Machine Learning Meetings and Events
Group Meetings: Group meetings are held Mondays from 11am to Noon (talk starts 11:10am) in D.L. Pratt 290C unless otherwise noted. Meetings are coordinated by Hugo Larochelle.
Tea Talks: Tea talks are held every Wednesday at 4:00pm in D.L. Pratt 290C. Talks should be simple, accessible, and not exceed 15 minutes. Speakers bring snacks, make tea, and provide a copy of the presented paper.
Group Meeting Oct 6, 2008: Hierarchical POMDP Controller Optimization by Likelihood Maximization
- Speaker: Laurent Charlin
- Abstract:
Planning problems can often be simplified by decomposing the task into smaller tasks arranged hierarchically. We recently showed that the hierarchy discovery problem can be framed as a non-convex optimization problem.
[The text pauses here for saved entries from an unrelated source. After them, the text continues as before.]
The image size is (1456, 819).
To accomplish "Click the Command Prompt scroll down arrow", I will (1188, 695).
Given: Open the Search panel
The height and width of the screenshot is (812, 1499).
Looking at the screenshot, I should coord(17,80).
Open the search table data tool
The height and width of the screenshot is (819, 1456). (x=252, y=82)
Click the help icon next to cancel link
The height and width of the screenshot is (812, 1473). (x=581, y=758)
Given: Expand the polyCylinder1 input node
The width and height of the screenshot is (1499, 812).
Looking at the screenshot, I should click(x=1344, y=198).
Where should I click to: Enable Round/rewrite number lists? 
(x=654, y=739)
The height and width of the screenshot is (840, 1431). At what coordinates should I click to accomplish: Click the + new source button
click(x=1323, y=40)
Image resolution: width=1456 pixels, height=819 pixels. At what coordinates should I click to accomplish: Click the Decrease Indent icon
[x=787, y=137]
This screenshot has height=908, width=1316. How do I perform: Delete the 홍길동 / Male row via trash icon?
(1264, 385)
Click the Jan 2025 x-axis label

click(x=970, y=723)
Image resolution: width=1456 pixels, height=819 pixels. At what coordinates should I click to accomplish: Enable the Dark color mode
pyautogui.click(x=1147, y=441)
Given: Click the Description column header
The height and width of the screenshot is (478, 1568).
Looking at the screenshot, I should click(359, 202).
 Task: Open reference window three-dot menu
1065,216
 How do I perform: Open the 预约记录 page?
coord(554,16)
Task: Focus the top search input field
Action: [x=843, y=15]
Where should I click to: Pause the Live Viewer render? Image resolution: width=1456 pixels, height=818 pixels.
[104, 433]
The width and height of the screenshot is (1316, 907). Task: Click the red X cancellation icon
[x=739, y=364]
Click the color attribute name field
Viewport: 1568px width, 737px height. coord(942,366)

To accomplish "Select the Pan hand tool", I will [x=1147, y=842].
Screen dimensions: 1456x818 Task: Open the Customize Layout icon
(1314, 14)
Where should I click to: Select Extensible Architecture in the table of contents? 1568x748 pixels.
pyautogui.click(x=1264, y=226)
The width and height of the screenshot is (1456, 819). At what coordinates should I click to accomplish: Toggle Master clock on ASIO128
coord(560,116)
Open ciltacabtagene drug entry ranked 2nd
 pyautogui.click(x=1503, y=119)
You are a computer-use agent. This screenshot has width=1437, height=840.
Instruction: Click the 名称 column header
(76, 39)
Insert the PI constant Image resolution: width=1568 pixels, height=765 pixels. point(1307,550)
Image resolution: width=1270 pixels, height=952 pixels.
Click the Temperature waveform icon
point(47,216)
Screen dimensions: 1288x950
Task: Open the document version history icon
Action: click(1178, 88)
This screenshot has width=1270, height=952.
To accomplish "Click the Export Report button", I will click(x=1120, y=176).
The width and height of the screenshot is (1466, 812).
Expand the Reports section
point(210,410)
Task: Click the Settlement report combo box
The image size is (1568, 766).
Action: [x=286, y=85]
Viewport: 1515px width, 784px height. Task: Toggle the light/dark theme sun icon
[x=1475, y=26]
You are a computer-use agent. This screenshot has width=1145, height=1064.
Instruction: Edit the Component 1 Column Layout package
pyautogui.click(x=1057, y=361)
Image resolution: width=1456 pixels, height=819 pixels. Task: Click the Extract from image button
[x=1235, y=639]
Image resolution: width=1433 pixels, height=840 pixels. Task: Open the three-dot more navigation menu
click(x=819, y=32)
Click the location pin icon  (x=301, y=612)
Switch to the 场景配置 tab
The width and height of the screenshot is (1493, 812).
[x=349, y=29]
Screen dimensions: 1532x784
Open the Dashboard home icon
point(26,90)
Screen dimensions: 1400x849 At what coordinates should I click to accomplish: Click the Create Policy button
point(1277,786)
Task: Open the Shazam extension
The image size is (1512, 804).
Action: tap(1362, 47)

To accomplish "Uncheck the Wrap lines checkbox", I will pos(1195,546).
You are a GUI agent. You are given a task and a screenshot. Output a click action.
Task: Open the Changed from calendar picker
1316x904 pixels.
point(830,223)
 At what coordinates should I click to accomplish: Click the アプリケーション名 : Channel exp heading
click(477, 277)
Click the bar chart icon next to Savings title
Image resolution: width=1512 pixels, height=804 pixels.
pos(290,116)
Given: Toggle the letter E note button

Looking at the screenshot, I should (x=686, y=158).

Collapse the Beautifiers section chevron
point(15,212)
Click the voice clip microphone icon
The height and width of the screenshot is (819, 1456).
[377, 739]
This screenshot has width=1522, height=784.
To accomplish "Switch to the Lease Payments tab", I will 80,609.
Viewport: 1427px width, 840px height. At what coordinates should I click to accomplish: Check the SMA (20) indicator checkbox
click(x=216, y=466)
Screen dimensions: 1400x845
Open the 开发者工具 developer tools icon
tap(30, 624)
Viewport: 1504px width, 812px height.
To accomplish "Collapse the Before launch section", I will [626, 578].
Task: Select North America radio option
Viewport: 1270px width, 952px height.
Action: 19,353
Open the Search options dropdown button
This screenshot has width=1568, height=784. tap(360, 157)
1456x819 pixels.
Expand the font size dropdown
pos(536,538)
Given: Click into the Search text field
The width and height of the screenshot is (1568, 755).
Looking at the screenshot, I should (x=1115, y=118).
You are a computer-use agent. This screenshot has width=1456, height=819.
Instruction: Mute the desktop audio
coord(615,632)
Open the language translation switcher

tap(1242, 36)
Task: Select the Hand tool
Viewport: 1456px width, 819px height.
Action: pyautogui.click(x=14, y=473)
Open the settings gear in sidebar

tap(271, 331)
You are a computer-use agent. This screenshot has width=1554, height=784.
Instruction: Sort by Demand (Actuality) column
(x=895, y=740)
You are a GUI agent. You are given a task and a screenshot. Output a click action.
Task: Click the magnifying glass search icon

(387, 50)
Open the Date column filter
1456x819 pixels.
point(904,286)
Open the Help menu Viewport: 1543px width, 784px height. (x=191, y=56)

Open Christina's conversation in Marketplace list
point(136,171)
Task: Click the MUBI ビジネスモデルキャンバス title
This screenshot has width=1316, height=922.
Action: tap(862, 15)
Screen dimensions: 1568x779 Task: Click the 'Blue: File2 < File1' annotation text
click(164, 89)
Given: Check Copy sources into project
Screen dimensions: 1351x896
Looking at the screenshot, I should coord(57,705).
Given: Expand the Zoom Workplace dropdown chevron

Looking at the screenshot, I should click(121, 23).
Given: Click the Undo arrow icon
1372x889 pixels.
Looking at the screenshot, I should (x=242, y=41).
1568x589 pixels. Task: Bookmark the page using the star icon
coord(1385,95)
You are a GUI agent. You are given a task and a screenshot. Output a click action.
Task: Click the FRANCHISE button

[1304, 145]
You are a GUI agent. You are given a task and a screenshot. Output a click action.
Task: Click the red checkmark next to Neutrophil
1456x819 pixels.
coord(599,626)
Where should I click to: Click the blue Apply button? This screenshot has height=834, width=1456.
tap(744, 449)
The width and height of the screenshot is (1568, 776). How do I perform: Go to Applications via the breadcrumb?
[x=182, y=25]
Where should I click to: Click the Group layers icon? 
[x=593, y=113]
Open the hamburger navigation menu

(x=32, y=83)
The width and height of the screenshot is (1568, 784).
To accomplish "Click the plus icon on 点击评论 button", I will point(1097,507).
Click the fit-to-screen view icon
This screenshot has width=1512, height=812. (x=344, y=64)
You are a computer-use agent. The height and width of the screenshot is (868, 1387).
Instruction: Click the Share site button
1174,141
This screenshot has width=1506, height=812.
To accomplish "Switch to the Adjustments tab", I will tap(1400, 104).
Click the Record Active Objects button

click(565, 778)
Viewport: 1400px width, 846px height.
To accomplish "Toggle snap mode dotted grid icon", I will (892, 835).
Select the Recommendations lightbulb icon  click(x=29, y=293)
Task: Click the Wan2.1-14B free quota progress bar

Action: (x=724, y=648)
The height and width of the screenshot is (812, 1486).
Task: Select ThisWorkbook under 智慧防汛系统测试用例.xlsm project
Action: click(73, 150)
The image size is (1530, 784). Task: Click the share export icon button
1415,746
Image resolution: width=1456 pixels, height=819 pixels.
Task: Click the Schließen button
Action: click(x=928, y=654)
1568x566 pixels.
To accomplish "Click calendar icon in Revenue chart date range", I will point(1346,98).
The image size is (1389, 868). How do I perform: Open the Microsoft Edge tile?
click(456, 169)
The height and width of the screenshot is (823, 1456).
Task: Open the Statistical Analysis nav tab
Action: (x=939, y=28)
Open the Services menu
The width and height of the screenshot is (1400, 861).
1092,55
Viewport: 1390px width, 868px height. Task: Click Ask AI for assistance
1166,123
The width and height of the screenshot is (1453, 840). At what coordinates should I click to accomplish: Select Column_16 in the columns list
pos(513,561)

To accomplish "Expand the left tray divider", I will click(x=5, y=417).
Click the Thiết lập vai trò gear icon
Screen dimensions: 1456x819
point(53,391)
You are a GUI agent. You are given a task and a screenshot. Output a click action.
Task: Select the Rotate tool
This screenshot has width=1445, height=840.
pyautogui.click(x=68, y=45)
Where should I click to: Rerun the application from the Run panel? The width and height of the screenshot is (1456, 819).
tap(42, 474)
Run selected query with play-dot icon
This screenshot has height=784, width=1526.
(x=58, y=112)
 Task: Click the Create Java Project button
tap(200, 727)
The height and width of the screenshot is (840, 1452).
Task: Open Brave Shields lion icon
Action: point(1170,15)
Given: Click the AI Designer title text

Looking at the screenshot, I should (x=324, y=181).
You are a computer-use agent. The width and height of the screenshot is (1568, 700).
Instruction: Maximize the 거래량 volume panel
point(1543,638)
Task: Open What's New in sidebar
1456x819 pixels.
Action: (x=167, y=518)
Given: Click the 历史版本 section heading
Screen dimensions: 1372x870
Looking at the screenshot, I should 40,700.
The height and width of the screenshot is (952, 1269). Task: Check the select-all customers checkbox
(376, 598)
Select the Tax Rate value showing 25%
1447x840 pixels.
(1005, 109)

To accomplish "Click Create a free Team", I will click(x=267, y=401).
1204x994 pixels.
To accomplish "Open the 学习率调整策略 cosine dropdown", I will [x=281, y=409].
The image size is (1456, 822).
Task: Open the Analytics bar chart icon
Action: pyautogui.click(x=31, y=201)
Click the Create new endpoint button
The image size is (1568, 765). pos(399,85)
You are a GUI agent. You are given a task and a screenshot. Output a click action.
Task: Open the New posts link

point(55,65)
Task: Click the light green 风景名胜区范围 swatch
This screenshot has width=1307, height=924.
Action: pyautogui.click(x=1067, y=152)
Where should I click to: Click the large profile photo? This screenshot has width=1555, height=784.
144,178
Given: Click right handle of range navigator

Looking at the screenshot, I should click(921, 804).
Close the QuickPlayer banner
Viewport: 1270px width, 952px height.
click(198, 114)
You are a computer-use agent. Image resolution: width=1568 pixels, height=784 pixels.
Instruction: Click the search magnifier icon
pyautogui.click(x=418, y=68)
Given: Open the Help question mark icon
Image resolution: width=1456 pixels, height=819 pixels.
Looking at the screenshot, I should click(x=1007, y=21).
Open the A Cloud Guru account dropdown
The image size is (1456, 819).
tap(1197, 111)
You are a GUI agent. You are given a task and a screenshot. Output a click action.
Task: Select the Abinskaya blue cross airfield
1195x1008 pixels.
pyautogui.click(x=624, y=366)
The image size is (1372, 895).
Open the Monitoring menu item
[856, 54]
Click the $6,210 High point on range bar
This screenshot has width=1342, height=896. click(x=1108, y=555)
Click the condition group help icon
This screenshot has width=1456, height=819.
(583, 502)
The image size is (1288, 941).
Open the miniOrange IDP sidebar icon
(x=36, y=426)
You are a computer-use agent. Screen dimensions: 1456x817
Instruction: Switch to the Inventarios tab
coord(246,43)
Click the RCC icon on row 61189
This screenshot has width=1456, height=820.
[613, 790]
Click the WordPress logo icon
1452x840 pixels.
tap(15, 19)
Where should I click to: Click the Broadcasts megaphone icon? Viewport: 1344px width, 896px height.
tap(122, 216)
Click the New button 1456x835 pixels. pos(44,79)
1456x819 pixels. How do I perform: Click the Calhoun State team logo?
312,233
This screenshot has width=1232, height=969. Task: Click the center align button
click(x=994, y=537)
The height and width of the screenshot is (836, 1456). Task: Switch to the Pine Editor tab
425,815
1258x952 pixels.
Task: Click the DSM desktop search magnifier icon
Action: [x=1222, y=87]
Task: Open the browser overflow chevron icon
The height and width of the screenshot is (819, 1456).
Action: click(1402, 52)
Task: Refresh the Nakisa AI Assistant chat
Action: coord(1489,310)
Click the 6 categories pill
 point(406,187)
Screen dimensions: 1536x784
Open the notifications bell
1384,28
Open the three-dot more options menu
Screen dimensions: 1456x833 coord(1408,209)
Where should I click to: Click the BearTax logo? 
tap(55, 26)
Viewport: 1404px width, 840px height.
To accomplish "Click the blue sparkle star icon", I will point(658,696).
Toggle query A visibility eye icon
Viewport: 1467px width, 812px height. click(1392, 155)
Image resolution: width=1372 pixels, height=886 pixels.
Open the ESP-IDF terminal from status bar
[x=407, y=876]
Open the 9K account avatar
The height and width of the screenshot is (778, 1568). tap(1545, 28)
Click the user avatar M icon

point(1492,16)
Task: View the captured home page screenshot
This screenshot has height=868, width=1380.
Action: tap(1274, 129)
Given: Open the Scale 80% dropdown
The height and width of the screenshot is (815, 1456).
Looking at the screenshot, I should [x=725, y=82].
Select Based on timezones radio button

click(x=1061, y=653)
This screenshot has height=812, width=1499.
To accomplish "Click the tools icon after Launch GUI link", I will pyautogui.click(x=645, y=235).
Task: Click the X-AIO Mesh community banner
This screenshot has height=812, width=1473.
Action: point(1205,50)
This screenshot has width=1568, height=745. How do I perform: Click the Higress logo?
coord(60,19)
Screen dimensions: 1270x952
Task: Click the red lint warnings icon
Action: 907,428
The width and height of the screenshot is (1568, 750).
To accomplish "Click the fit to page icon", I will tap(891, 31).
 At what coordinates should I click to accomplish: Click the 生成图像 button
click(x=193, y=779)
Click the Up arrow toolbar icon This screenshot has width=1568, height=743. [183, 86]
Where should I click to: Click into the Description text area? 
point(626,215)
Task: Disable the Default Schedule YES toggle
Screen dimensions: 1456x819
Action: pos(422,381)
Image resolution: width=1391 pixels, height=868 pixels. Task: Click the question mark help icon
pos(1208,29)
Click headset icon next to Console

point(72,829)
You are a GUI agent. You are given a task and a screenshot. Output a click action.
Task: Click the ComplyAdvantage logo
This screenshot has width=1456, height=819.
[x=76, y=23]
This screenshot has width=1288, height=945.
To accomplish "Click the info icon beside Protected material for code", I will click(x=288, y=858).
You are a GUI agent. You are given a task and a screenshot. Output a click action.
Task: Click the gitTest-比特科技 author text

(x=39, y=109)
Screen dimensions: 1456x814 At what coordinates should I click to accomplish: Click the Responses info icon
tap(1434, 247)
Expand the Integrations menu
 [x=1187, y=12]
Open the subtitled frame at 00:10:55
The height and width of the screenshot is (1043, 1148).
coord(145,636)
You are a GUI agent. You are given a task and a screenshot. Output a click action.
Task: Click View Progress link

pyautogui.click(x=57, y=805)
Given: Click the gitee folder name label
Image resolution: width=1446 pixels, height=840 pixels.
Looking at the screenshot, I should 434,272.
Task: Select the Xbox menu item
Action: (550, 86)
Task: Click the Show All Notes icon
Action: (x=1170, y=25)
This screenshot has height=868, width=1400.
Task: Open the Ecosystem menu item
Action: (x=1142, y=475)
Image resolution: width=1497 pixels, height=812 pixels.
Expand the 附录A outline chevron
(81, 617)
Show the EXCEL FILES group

However, the inherent computational difficulty of solving such an optimization problem makes it hard to scale to real-world problems. In another line of research, Marc Toussaint has developed a method to solve planning problems by maximum-likelihood estimation.
In this talk, I’ll provide a concise introduction to the field of probabilistic planning (POMDPs) and I’ll show how the hierarchy discovery problem in partially observable domains can be tackled using a similar maximum-likelihood approach. Our technique first transforms the problem into a dynamic Bayesian network through which a hierarchical structure can naturally be discovered while optimizing the policy. Experimental results demonstrate that this approach scales better than previous techniques based on non-convex optimization.
This is joint work with Marc Toussaint and Pascal Poupart.